Okay, yes, I just quoted Kermit’s infamous line from Sesame Street. There’s a reason I could read when I was three and those adorable muppets had a lot to do with it. But, I digress…

Kermit may have only referred to his actual body color, but there is more than one truth to his lyrical statement. It’s not easy being green. Learning new things and finding your footing in a new situation can be as much or more of a challenge to us as finding himself the same color as the leaves was to Kermit.

I am officially smack dab in the middle of my second week of library classes. While I will not concede to having bitten off more than I can chew, I will grant you that I will have to chew slowly and carefully if I intend to avoid choking. After only a week and a half I think I can already see what my greatest challenge will likely be. One might assume it would be the deadlines, the writing assignments or so many other things… Most who know me would never dream that the greatest challenge I see before me so far is the reading.

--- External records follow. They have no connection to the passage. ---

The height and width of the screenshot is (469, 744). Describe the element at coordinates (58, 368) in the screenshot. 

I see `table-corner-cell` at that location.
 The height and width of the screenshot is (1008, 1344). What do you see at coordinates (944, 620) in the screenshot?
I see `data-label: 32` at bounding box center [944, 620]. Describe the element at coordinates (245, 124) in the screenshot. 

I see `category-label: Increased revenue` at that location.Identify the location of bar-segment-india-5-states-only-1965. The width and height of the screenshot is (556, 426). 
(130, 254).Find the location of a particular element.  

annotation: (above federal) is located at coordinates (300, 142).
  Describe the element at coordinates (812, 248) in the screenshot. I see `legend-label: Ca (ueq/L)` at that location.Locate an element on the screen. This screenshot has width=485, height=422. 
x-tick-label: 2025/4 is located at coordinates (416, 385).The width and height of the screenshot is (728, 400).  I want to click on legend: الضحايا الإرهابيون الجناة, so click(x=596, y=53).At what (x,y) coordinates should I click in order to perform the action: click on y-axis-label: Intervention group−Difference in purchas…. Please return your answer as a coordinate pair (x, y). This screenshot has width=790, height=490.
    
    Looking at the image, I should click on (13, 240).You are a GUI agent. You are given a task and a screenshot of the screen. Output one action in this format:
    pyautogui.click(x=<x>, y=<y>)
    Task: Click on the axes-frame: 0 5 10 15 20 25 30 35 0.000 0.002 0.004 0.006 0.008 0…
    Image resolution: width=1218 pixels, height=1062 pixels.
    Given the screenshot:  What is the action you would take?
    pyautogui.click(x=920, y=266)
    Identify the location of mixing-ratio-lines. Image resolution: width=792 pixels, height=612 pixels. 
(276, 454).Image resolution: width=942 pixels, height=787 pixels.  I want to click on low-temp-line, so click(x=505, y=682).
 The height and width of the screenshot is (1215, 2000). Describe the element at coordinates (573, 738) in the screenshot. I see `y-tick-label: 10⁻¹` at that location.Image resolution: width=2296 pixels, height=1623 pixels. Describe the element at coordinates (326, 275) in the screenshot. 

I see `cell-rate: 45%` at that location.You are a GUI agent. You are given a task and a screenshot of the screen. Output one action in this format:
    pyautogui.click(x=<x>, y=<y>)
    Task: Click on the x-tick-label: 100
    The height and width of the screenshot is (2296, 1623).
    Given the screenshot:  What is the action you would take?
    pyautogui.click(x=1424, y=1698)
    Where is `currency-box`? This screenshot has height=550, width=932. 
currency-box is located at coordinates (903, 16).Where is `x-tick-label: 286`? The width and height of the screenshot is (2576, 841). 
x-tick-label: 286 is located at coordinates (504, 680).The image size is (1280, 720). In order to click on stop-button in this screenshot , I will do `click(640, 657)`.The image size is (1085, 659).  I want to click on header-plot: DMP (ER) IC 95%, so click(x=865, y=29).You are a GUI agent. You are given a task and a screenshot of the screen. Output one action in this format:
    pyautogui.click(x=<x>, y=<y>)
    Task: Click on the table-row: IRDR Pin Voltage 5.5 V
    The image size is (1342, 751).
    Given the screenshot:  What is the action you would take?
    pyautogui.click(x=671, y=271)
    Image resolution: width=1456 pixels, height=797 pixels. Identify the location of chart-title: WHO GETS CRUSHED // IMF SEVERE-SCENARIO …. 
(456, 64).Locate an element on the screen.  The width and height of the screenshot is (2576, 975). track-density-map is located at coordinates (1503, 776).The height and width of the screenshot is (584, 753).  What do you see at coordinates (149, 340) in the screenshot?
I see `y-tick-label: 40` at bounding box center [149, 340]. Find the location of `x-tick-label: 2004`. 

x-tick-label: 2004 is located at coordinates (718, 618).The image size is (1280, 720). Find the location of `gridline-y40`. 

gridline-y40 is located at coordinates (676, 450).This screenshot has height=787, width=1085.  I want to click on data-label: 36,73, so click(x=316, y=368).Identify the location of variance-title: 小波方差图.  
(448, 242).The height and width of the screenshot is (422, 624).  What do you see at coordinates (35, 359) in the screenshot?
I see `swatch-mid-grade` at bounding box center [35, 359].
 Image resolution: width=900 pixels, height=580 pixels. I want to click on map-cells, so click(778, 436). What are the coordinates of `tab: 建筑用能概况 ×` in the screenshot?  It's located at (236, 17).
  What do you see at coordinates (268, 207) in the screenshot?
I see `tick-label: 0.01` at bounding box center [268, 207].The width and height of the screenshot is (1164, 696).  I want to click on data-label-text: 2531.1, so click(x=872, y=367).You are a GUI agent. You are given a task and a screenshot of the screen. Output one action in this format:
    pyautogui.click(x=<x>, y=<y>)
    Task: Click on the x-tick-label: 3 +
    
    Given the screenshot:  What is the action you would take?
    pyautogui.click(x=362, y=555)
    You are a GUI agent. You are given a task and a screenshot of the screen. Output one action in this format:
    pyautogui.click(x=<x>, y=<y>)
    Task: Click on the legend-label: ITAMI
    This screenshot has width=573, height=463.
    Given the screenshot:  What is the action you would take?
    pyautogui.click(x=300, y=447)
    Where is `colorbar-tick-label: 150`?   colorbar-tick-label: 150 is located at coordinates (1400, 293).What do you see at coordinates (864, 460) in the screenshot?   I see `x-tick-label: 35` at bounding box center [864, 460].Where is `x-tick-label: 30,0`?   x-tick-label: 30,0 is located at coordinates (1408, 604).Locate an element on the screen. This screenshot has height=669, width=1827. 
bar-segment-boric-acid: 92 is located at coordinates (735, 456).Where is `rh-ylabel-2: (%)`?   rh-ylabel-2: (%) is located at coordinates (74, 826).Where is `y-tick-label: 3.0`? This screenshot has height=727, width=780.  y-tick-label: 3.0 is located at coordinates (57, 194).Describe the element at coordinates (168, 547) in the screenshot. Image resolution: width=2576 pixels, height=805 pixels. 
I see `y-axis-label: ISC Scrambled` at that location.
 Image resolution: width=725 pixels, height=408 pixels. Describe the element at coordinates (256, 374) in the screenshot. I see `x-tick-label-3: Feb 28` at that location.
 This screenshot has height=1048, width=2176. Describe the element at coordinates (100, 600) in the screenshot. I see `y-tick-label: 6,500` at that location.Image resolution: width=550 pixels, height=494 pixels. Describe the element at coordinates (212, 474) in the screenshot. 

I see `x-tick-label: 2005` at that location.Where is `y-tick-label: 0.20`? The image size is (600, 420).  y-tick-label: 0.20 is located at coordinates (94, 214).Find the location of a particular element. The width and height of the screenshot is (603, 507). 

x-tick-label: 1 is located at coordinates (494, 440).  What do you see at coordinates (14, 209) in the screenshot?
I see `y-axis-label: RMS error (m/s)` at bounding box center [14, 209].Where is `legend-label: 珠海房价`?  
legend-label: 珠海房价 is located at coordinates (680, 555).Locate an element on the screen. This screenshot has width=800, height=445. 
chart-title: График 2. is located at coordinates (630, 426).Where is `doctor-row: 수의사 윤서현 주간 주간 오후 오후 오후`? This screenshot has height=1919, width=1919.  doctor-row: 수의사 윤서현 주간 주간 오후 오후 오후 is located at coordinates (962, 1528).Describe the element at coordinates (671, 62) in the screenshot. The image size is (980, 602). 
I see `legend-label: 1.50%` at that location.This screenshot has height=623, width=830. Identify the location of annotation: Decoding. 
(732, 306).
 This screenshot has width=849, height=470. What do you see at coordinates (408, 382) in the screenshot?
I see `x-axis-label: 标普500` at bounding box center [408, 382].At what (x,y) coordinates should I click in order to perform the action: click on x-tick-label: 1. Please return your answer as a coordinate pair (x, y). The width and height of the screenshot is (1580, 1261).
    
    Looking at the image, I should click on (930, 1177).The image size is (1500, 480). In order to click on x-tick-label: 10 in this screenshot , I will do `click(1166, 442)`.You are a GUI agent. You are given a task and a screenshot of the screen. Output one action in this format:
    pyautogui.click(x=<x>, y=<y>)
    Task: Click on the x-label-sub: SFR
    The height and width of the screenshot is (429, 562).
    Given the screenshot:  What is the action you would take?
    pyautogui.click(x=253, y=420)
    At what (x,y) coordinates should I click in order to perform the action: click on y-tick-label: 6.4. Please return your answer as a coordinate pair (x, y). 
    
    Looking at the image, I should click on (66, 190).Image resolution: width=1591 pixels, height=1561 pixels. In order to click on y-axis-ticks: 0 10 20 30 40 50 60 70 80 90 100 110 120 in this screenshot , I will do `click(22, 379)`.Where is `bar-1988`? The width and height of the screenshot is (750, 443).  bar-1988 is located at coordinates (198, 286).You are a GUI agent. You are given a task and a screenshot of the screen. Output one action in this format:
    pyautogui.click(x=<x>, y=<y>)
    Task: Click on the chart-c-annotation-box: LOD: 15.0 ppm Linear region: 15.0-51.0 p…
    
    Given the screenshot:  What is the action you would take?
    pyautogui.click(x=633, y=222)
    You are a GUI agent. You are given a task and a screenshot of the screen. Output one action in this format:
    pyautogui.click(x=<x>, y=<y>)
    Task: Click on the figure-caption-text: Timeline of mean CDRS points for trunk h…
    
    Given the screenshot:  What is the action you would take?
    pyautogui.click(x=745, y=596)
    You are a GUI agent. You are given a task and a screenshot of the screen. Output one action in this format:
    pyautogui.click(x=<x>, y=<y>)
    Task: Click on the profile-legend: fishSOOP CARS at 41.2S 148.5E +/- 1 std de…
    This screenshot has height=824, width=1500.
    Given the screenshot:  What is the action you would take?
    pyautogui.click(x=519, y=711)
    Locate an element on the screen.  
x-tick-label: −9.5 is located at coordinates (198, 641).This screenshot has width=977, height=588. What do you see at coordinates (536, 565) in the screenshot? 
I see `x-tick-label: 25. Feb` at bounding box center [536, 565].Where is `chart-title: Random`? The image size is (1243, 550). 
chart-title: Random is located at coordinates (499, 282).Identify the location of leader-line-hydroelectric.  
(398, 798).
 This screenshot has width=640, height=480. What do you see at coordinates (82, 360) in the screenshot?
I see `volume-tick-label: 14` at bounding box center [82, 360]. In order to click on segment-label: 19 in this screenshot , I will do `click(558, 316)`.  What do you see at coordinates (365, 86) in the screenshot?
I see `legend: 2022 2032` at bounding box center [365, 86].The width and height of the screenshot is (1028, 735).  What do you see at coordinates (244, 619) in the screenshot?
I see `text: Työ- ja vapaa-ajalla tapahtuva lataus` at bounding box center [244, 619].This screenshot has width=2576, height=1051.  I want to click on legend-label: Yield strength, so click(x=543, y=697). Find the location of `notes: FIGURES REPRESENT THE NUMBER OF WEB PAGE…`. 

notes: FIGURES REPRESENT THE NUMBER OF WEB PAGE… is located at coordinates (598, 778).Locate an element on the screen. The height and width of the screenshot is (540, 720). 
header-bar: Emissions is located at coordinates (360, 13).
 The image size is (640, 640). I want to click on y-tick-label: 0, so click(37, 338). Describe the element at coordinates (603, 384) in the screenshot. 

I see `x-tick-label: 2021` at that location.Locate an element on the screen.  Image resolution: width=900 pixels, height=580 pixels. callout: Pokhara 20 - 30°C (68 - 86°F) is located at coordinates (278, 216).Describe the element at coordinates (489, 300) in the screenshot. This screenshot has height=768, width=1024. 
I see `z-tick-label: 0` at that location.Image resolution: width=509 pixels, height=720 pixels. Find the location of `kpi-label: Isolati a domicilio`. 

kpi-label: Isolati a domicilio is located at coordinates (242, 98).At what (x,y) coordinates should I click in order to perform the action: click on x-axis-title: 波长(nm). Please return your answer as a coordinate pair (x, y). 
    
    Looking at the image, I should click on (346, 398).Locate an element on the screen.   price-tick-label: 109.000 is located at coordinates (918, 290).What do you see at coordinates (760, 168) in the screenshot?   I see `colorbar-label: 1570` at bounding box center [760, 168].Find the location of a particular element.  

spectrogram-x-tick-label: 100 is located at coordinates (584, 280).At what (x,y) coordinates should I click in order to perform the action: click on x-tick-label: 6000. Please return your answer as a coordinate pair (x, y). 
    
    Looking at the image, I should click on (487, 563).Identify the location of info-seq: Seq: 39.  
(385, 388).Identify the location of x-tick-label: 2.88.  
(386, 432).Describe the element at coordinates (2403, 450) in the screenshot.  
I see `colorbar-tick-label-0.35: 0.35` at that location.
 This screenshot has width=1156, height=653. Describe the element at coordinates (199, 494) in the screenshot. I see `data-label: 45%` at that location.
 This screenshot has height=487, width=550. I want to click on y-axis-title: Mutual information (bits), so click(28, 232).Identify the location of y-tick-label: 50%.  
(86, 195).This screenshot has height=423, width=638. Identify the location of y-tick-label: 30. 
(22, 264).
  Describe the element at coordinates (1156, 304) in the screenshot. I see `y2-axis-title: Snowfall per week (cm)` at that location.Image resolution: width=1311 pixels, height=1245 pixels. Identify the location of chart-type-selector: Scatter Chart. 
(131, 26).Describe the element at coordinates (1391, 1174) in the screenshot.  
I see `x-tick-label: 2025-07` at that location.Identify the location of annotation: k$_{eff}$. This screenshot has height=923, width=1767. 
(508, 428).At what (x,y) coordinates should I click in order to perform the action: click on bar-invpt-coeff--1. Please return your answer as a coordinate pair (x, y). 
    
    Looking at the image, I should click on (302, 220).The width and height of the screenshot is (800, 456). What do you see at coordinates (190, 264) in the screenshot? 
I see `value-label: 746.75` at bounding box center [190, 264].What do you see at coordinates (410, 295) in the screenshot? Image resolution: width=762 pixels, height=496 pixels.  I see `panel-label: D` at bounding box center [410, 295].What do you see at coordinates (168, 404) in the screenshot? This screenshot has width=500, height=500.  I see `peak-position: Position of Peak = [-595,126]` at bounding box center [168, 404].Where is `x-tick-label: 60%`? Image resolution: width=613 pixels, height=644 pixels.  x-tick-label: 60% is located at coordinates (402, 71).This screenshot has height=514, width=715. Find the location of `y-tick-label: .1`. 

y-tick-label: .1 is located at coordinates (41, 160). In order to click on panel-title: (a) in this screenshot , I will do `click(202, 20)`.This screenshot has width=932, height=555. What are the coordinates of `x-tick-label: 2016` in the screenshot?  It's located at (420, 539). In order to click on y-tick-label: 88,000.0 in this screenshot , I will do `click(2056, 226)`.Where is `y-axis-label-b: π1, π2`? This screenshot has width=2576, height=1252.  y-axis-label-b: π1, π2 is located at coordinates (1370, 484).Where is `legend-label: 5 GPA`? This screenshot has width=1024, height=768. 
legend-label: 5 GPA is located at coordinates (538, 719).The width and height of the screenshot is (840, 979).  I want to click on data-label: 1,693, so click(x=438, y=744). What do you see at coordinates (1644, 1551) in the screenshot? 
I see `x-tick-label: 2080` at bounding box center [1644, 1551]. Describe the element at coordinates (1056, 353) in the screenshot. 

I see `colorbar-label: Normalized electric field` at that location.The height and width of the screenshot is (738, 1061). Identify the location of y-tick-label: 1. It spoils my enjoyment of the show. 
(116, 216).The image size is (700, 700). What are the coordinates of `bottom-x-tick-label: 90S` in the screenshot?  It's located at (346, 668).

That’s right, I said the reading. Oh, not the act of reading itself. I love to read as much now as I did when I was three years old surrounded by my mountain of story books. However, leisurely reading for pleasure is very different from actively reading with purpose. Again, don’t get me wrong, I’ve always loved sitting down with a text or article, highlighters, sticky notes, and a plethora of colored pens. But when I’m reading for pleasure I can curl up in bed with a novel or kindle app on my fire phone. I can relax in the tub or find a sunny spot in the yard. That’s not exactly how you read an article for discussion or chapters from the required text.

So, yes, so far I see the most daunting obstacle before me to be the readings. This week alone there are several chapters I need to finish from a couple different texts as well as a stack of articles I’ve only thus far scratched the surface of, in addition to some lectures and discussions.

It’s certainly a challenge to spend eight hours staring at a computer screen trying to trudge my way through bibliographic records and MARC tags and databases and links. Then to come home to all that reading about more of the same. I’m not complaining. I know very well that I am the one who made my schedule. I am simply observing, reflecting, if you will. My eyes may permanently cross in my head, but I will accomplish this.

It’s just…. well… not easy being green.

I am still a new cataloger (the only one in our library) doing both copy cataloging and some original cataloging and I spend a lot of time feeling like I’m just not quite sure if I will ever wrap my head around everything. Now I’ve started these classes and I listen to these lectures and read these readings… Well I find myself with that same sort of feeling.

I keep reminding myself to take a deep breath and step out there despite my uncertainty and misgivings. What I really would like to do is blend in with the leaves like Kermit. But I also want to accomplish things. So I will just have to keep reminding myself that it’s really not so bad and that it will get better.

Unlike my beloved muppet, I will not always be green.